What to produce:
Rewrite every line of the entries from the line containing "The height and width of the screenshot is (567, 1750)." through the line containing "tap(162, 76)", requests included, and scale each coordinate in the answers by 1.45, rounding to whole numbers with halves rounded up.

Data records:
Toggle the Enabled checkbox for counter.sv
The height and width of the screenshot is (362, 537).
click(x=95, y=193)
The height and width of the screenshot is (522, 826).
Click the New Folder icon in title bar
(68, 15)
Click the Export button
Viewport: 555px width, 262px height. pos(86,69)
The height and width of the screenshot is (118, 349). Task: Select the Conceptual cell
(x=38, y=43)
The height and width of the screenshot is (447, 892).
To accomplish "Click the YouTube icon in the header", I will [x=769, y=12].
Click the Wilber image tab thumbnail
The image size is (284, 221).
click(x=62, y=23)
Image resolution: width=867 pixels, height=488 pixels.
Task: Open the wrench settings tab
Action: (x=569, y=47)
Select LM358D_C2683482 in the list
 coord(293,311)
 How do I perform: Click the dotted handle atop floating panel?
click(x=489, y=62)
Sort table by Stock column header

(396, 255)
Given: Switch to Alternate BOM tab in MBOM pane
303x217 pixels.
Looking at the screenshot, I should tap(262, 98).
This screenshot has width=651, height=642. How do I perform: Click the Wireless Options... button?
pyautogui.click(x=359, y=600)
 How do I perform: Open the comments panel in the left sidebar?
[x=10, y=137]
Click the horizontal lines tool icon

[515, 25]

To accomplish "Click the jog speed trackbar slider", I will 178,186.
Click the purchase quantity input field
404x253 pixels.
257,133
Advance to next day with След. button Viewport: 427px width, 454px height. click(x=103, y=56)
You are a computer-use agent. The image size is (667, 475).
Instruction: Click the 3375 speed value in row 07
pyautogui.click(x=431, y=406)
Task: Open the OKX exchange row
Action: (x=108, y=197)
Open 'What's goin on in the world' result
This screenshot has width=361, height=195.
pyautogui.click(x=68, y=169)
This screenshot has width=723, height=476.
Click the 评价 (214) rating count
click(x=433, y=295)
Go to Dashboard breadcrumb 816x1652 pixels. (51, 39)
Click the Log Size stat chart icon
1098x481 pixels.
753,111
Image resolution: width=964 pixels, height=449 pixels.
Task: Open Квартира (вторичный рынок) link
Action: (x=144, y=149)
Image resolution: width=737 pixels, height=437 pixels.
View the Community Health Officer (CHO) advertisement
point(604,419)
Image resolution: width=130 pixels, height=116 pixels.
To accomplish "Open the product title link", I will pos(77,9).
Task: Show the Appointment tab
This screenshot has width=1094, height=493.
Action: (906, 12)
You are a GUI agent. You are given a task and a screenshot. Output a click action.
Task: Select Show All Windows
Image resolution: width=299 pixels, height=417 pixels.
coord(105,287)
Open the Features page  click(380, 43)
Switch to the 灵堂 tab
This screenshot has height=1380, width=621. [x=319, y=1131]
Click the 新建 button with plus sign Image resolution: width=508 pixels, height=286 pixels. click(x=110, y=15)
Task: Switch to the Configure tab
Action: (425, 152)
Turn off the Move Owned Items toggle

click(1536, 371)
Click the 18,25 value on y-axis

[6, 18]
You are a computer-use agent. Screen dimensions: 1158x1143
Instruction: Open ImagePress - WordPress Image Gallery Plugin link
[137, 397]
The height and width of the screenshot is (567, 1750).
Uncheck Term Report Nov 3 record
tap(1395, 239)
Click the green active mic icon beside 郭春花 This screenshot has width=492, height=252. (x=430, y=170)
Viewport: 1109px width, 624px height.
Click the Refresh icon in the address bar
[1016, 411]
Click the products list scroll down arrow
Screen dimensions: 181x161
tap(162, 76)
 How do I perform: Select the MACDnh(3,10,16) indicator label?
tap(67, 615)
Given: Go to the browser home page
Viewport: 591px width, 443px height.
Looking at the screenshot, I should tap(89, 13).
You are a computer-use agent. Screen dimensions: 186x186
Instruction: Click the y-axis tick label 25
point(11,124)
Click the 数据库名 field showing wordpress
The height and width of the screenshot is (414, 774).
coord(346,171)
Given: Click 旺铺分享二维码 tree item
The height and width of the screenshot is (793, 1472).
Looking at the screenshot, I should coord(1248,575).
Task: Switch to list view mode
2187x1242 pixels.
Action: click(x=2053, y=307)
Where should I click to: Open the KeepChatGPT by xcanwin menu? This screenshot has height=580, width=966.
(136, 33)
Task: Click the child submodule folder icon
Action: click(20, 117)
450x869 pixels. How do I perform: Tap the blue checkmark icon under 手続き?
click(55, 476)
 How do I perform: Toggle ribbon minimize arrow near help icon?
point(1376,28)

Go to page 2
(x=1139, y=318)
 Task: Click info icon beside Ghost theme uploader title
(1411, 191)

Task result:
The height and width of the screenshot is (567, 1750).
Uncheck Term Report Nov 3 record
tap(2023, 347)
Click the green active mic icon beside 郭春花 This screenshot has width=492, height=252. (x=624, y=247)
Viewport: 1109px width, 624px height.
Click the Refresh icon in the address bar
[1473, 596]
Click the products list scroll down arrow
Screen dimensions: 181x161
tap(235, 110)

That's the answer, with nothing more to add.